2. **Where it crosses the x-line (x-intercepts):** This happens when $y=0$.
$0 = |x-2|-1$
$1 = |x-2|$
This means $x-2$ can be $1$ or $x-2$ can be $-1$.
If $x-2=1$, then $x=3$. So, $(3, 0)$ is an x-intercept.
If $x-2=-1$, then $x=1$. So, $(1, 0)$ is another x-intercept.
3. **Where it crosses the y-line (y-intercept):** This happens when $x=0$.
$y = |0-2|-1$
$y = |-2|-1$
$y = 2-1$
$y = 1$. So, $(0, 1)$ is the y-intercept.

Now we have these points:
* Vertex: $(2, -1)$
* X-intercepts: $(1, 0)$ and $(3, 0)$
* Y-intercept: $(0, 1)$

To graph it, we would plot these points.

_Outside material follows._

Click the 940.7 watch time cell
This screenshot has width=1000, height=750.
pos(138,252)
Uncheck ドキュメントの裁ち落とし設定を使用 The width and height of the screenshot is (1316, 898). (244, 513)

Then, we draw a straight line from the vertex $(2, -1)$ through $(1, 0)$ and $(0, 1)$ going upwards. We also draw a straight line from the vertex $(2, -1)$ through $(3, 0)$ going upwards. This forms a V-shape!

Explain
This is a question about graphing an absolute value equation and understanding its intercepts and symmetry . The solving step is:

Okay, so first, I looked at the equation $y=|x-2|-1$. I remembered that graphs with absolute values make a V-shape! The basic V-shape is $y=|x|$, which bends at $(0,0)$.
When it says $|x-2|$, that means the V-shape slides 2 steps to the right. So the bend moves to $(2,0)$.
Then, when it says $-1$ at the end, that means the whole V-shape slides 1 step down. So, the bending point, which we call the **vertex**, is at $(2, -1)$. That's our most important point!

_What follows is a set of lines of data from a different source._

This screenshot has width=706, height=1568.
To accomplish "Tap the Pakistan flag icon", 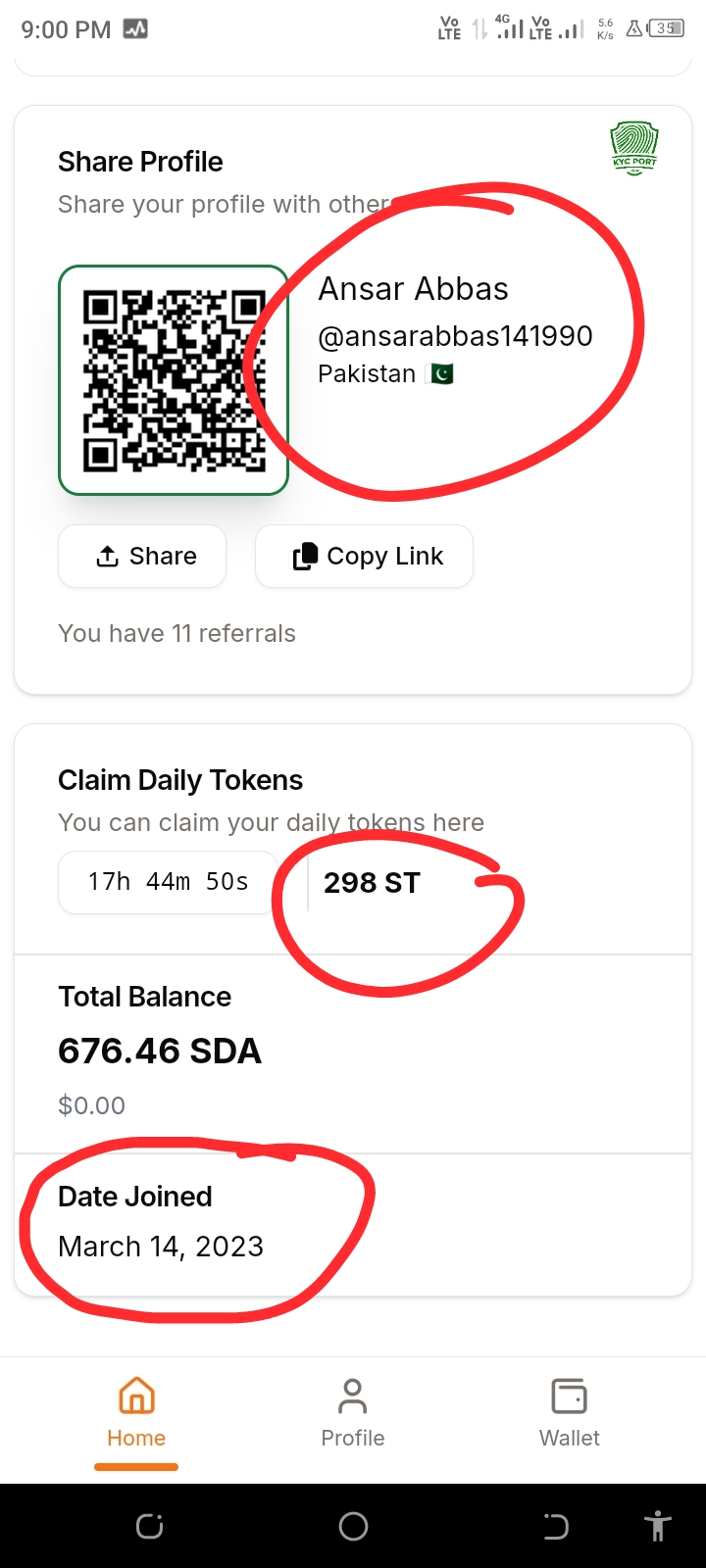I will 442,373.
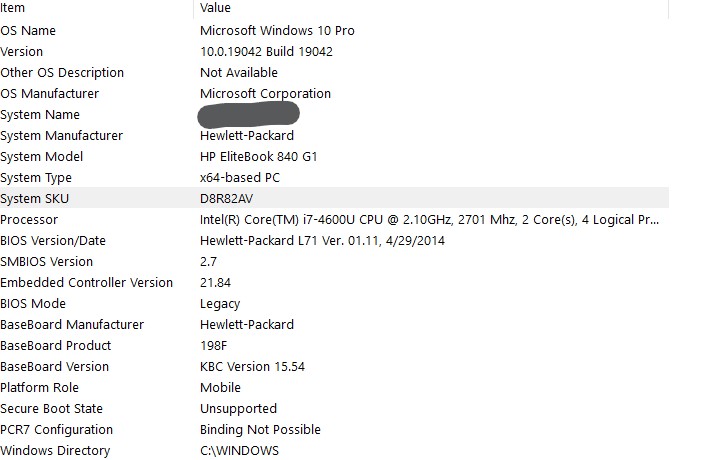
Task: Select the BaseBoard Product 198F row
Action: pos(334,345)
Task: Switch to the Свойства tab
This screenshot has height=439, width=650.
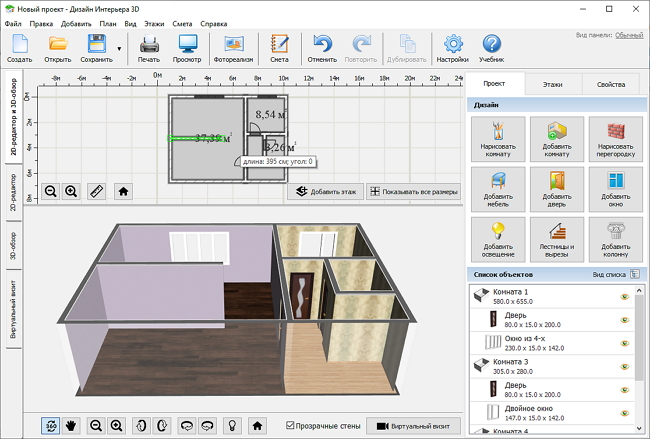Action: [611, 86]
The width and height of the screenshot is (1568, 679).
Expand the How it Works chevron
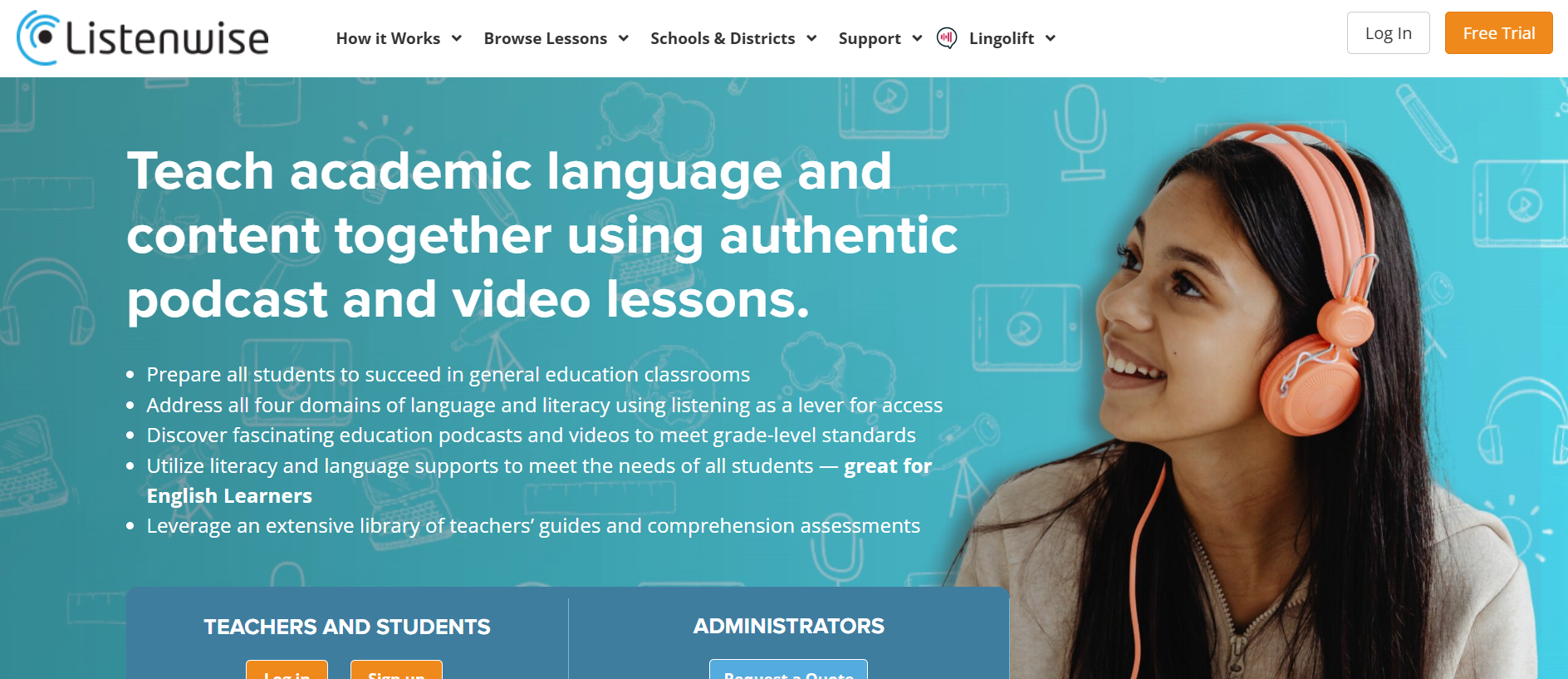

Next, I needed to find where the graph crosses the lines.
To find where it crosses the **x-axis** (that's where $y=0$), I just put $0$ in for $y$:
$0 = |x-2|-1$
I added 1 to both sides: $1 = |x-2|$.
This means the stuff inside the absolute value, $(x-2)$, can be either $1$ or $-1$.
If $x-2=1$, then $x=3$. So, it crosses at $(3,0)$.
If $x-2=-1$, then $x=1$. So, it crosses at $(1,0)$.
Awesome, two x-intercepts!

To find where it crosses the **y-axis** (that's where $x=0$), I put $0$ in for $x$:
$y = |0-2|-1$
$y = |-2|-1$
I know $|-2|$ is just $2$. So, $y = 2-1 = 1$.
It crosses the y-axis at $(0,1)$.

Now, for **symmetry**! A V-shape graph like this is always perfectly balanced. The line where it folds in half is right through its vertex. Our vertex is at $(2, -1)$, so the line of symmetry is $x=2$.
Let's check if our points are balanced around $x=2$:
* Our x-intercepts are at $x=1$ and $x=3$. Both of these are exactly 1 unit away from $x=2$ (1 is to the left, 3 is to the right). Perfect!
* Our y-intercept is at $(0,1)$. Zero is 2 units to the left of $x=2$. If it's symmetric, there should be another point 2 units to the right of $x=2$ that has the same y-value. That would be at $x=2+2=4$. Let's check $(4,1)$:
$y = |4-2|-1 = |2|-1 = 2-1 = 1$. Yes! So $(4,1)$ is also on the graph, and it's perfectly symmetric to $(0,1)$ across the line $x=2$.
This tells me our graph and points are definitely correct!